# Tasks and exercises
1. In the inequality-graphing solution, how should the boundary line for x + 2y > 1 be drawn?
2. Condense the paragraph of the inequality-graphing solution that begins "First, we need to graph the boundary line" into a short list that keeps its main facts.
3. Reproduce word for word the part of the inequality-graphing solution that opens with the words containing "This statement is" and closes with "the dashed line.".

Question

Solve each system of inequalities by graphing.$$\begin{array}{l}{x+2 y>1} \\ {x^{2}+y^{2} \leq 25}\end{array}$$

Answer

**step1 Graphing the Linear Inequality $$x+2y>1$$**

First, we need to graph the boundary line for the inequality $$x+2y>1$$. We do this by treating it as an equation: $$x+2y=1$$. To draw a straight line, we can find two points that satisfy this equation. A simple way is to find the x-intercept (where $$y=0$$) and the y-intercept (where $$x=0$$).

Set $$x=0$$ to find the y-intercept:

$$0 + 2y = 1$$

$$2y = 1$$

$$y = \frac{1}{2}$$

So, one point is $$(0, \frac{1}{2})$$.

Set $$y=0$$ to find the x-intercept:

$$x + 2(0) = 1$$

$$x = 1$$

So, another point is $$(1, 0)$$.

Since the inequality is $$x+2y>1$$ (strictly greater than, not including the line), the boundary line should be drawn as a dashed line connecting the points $$(0, \frac{1}{2})$$ and $$(1, 0)$$.

Next, we need to determine which side of the dashed line to shade. We can pick a test point not on the line, such as the origin $$(0,0)$$, and substitute its coordinates into the inequality.

$$0 + 2(0) > 1$$

$$0 > 1$$

This statement is false. Therefore, the region that satisfies $$x+2y>1$$ is the side of the line that *does not* contain the origin. This means we shade the region above and to the right of the dashed line.

# Dataset content
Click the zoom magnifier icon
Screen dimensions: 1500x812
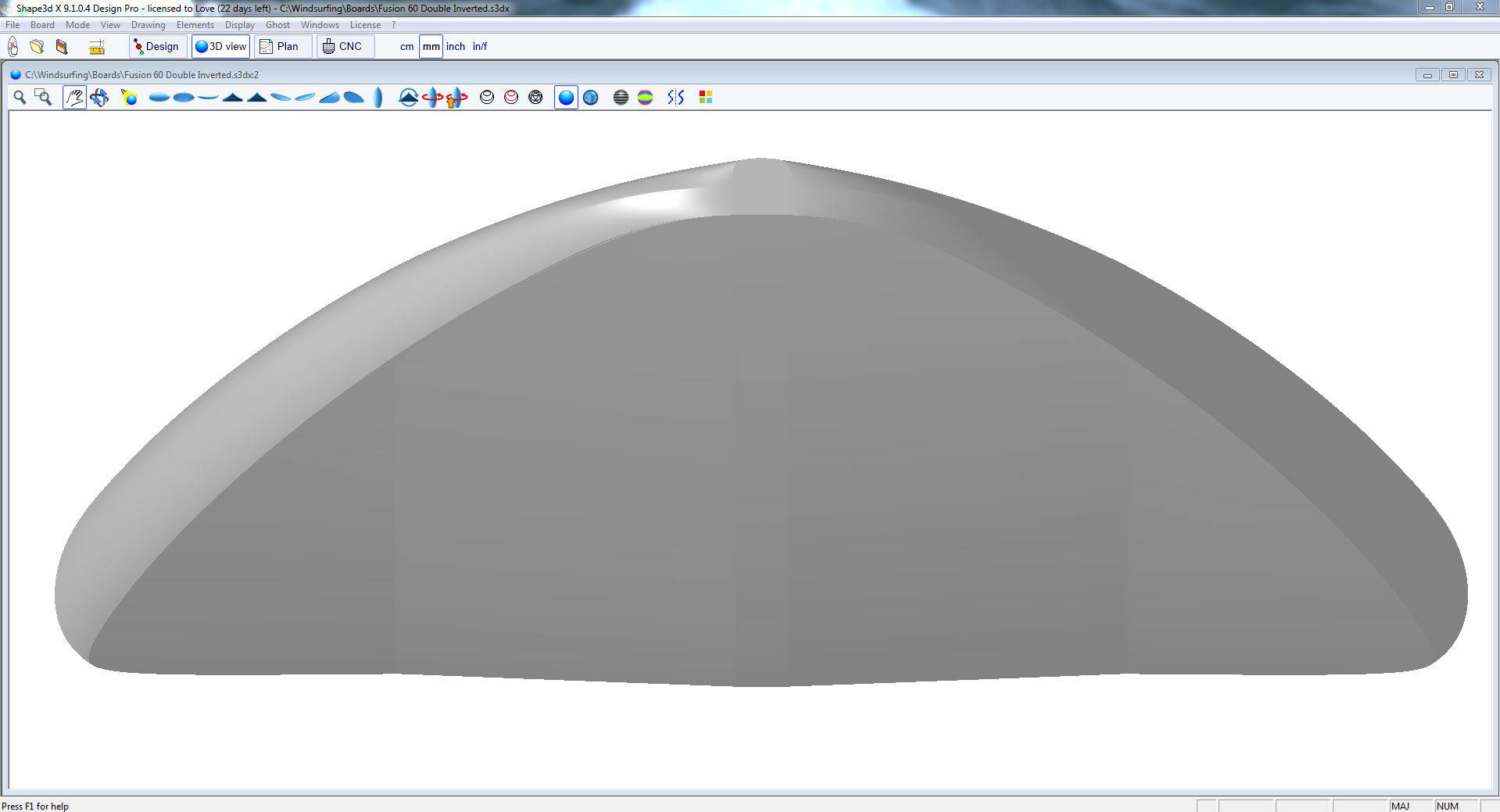click(20, 98)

# Expected responses
1. As a dashed line connecting the points (0, 1/2) and (1, 0).

2.
- Graph the boundary line of x + 2y > 1 by treating it as the equation x + 2y = 1.
- Two points that satisfy the equation are enough to draw the line.
- A simple choice is the x-intercept (where y = 0) and the y-intercept (where x = 0).

3.
This statement is false. Therefore, the region that satisfies $$x+2y>1$$ is the side of the line that *does not* contain the origin. This means we shade the region above and to the right of the dashed line.